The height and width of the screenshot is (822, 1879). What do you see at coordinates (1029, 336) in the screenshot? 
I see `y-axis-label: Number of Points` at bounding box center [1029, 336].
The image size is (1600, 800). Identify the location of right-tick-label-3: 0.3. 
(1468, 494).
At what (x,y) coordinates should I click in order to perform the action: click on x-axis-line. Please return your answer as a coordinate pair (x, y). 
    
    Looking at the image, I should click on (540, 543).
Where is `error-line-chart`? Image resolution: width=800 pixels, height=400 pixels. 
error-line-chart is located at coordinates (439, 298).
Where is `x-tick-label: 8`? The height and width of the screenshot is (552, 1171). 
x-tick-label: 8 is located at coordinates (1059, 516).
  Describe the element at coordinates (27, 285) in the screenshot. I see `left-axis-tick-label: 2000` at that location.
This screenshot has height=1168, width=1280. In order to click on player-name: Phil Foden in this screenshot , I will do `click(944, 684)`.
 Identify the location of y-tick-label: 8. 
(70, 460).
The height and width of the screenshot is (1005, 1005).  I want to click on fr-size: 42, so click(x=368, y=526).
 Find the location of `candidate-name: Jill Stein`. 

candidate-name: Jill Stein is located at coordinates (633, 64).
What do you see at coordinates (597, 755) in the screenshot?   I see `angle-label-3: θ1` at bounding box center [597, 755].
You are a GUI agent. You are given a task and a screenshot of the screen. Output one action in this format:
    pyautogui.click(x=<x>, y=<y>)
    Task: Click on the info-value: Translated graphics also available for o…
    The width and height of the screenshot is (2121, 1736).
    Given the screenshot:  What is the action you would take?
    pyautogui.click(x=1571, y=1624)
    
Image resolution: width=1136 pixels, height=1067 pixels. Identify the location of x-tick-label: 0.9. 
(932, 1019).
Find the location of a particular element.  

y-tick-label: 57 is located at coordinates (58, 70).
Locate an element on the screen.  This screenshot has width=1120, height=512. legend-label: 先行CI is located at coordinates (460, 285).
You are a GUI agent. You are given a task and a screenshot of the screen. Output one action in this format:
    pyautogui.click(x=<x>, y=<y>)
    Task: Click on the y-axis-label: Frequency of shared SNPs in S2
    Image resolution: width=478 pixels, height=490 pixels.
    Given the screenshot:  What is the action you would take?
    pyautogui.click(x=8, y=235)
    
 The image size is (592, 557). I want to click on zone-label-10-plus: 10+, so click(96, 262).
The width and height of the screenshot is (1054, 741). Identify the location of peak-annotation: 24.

============

**WORK REQUEST:** Can you give all the records again, substituting "Give the coordinates of" for every "Identify the location of" and leaving everything else unchanged?

**EXPECTED OUTPUT:**
The height and width of the screenshot is (822, 1879). What do you see at coordinates (1029, 336) in the screenshot? 
I see `y-axis-label: Number of Points` at bounding box center [1029, 336].
The image size is (1600, 800). Give the coordinates of right-tick-label-3: 0.3. 
(1468, 494).
At what (x,y) coordinates should I click in order to perform the action: click on x-axis-line. Please return your answer as a coordinate pair (x, y). 
    
    Looking at the image, I should click on (540, 543).
Where is `error-line-chart`? Image resolution: width=800 pixels, height=400 pixels. 
error-line-chart is located at coordinates (439, 298).
Where is `x-tick-label: 8`? The height and width of the screenshot is (552, 1171). 
x-tick-label: 8 is located at coordinates (1059, 516).
  Describe the element at coordinates (27, 285) in the screenshot. I see `left-axis-tick-label: 2000` at that location.
This screenshot has height=1168, width=1280. In order to click on player-name: Phil Foden in this screenshot , I will do `click(944, 684)`.
 Give the coordinates of y-tick-label: 8. 
(70, 460).
The height and width of the screenshot is (1005, 1005).  I want to click on fr-size: 42, so click(x=368, y=526).
 Find the location of `candidate-name: Jill Stein`. 

candidate-name: Jill Stein is located at coordinates (633, 64).
What do you see at coordinates (597, 755) in the screenshot?   I see `angle-label-3: θ1` at bounding box center [597, 755].
You are a GUI agent. You are given a task and a screenshot of the screen. Output one action in this format:
    pyautogui.click(x=<x>, y=<y>)
    Task: Click on the info-value: Translated graphics also available for o…
    The width and height of the screenshot is (2121, 1736).
    Given the screenshot:  What is the action you would take?
    pyautogui.click(x=1571, y=1624)
    
Image resolution: width=1136 pixels, height=1067 pixels. Give the coordinates of x-tick-label: 0.9. 
(932, 1019).
Find the location of a particular element.  

y-tick-label: 57 is located at coordinates (58, 70).
Locate an element on the screen.  This screenshot has width=1120, height=512. legend-label: 先行CI is located at coordinates (460, 285).
You are a GUI agent. You are given a task and a screenshot of the screen. Output one action in this format:
    pyautogui.click(x=<x>, y=<y>)
    Task: Click on the y-axis-label: Frequency of shared SNPs in S2
    Image resolution: width=478 pixels, height=490 pixels.
    Given the screenshot:  What is the action you would take?
    pyautogui.click(x=8, y=235)
    
 The image size is (592, 557). I want to click on zone-label-10-plus: 10+, so click(96, 262).
The width and height of the screenshot is (1054, 741). Give the coordinates of peak-annotation: 24.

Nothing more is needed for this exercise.